ご相談文に「親としても辛い」とご自分の心情を吐露しておられます。気持ちはわかります。しかし、親が子どものネガティブなことに同化してしまうと、ついつい「転ばぬ先の杖」を用意してしまいます。
例えば「本人は辞めたくないと言っていますがこのままで大丈夫なのか心配になります」と書かれていますが、息子さんが辞めたくないと答えたということは、お母さんが「このチーム、もう辞めたら?」とか「サッカー辞める?」と尋ねたということでしょうか。
もしもそうであれば、これが「転ばぬ先の杖」です。辞めるかと問われれば、辞めたほうがいいくらいの「強い言葉」だと子どもはとらえるかもしれません。
転んでもいないのに杖を渡すので、足腰は鍛えられません。
■チームメイトが息子さんにつらく当たる理由を整理して、コーチにも相談を
そして、親の選んだ方向にばかり引きずられると、そこで何か嫌なことが起きたときに「お母さんが移籍させたからだ」と、子どももまた"他罰的"になってしまいます。
それを回避するには、子どもたちが息子さんにつらく当たる理由をきちんと整理したほうがよいと私は思います。コーチにも相談してみてはいかがでしょうか。
そもそも、同じチームでプレーし続けるかも、サッカー自体を続けるかどうかも、息子さんが決めることです。他人である私はもちろんのこと、お母さんが検討することではありません。
■サッカーでも子育てでも「スペース」が必要
ようやく本題です。
どのように日々過ごすか。 まず、お母さんは息子さんのサッカーから離れましょう。サッカーというスポーツは、ボールを持った選手の周りに多くの味方が集まり過ぎてしまうと、パスが回らなくなります。うまくパスが回ってゴールに向かうには、そこに「スペース」が必要です。
実は子育てもこれと原理は同じです。親や大人が子どもにべったりと近づきすぎると、気になることばかり出てきます。あのお友達は嫌だね、あの言い方は良くない、あのコーチは......となりがちです。私自身も経験があるので、お母さんの気持ちはわかります。

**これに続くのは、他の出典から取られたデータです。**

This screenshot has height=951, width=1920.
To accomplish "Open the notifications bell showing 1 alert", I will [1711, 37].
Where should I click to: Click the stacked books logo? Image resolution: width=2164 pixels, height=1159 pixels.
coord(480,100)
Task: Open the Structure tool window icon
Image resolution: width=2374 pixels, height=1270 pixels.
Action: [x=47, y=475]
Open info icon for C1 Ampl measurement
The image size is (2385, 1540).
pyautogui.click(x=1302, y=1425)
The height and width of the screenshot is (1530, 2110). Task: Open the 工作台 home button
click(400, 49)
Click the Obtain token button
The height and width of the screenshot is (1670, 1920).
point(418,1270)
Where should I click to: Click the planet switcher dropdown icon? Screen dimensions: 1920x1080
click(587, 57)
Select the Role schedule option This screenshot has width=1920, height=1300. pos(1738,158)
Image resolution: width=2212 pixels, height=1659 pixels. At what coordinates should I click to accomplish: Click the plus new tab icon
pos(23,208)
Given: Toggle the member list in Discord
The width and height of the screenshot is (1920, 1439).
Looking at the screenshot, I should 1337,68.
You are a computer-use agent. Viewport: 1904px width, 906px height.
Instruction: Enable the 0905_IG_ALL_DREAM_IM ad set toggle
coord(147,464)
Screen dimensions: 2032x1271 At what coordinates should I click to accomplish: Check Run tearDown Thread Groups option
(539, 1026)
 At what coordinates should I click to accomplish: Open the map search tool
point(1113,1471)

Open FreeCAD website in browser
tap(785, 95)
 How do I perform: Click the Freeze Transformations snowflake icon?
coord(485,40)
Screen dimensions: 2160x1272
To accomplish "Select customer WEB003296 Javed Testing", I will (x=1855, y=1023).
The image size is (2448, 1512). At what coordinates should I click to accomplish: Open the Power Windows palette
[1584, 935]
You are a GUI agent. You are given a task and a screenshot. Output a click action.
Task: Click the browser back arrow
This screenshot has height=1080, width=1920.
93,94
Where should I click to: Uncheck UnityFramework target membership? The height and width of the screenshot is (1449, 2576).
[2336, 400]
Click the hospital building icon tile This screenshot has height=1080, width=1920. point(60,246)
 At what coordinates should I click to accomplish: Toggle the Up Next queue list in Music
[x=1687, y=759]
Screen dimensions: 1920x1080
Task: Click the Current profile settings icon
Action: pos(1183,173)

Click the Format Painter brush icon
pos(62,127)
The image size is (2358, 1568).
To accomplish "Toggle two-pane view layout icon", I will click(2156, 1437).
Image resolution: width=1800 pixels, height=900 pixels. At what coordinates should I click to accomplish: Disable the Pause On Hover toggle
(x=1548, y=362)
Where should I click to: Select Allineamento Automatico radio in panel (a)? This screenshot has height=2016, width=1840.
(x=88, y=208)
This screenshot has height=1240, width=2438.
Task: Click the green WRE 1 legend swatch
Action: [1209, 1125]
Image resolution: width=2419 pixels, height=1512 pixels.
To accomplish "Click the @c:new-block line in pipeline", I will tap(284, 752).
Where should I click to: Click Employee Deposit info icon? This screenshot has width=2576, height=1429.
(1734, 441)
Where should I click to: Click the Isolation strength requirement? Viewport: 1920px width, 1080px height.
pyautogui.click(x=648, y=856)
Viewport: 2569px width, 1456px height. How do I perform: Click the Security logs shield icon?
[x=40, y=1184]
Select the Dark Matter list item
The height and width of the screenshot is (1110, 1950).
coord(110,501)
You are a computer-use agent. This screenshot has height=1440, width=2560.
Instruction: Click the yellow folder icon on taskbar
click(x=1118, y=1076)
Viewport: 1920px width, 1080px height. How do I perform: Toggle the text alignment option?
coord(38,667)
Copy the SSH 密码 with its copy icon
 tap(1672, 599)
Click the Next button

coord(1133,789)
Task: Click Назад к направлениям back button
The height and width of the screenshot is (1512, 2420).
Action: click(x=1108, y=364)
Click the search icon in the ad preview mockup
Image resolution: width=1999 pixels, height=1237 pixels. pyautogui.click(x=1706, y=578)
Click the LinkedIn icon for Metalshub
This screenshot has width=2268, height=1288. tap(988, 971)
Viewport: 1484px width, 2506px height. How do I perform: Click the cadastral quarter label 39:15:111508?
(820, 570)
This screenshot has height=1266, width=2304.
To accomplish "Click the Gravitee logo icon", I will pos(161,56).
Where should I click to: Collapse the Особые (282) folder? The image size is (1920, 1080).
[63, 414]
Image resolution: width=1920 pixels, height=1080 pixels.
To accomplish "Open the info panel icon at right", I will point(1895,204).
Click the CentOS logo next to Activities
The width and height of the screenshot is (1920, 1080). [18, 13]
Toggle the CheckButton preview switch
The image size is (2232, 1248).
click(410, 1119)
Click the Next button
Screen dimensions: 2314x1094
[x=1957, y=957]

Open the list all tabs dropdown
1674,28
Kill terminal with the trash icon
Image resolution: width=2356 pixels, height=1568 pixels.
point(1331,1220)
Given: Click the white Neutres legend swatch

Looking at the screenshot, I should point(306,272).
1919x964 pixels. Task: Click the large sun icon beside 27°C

子どもにとって最上の環境で育てたいとどの親も思ってます。
であれば。まずはご自分が最上最適な親になりましょう。一度、最上最適な親ってどんな親かしらと考えてみてください。
私たちには「親としての煩悩」があります。わが子が気持ちよくサッカーができる環境をと、ついつい欲張りになります。そこを利己的にならず、子どもの意思を尊重し、ピンチもチャンスも黙って寄り添って見届けてあげられる。そんな姿が理想だと私は考えます。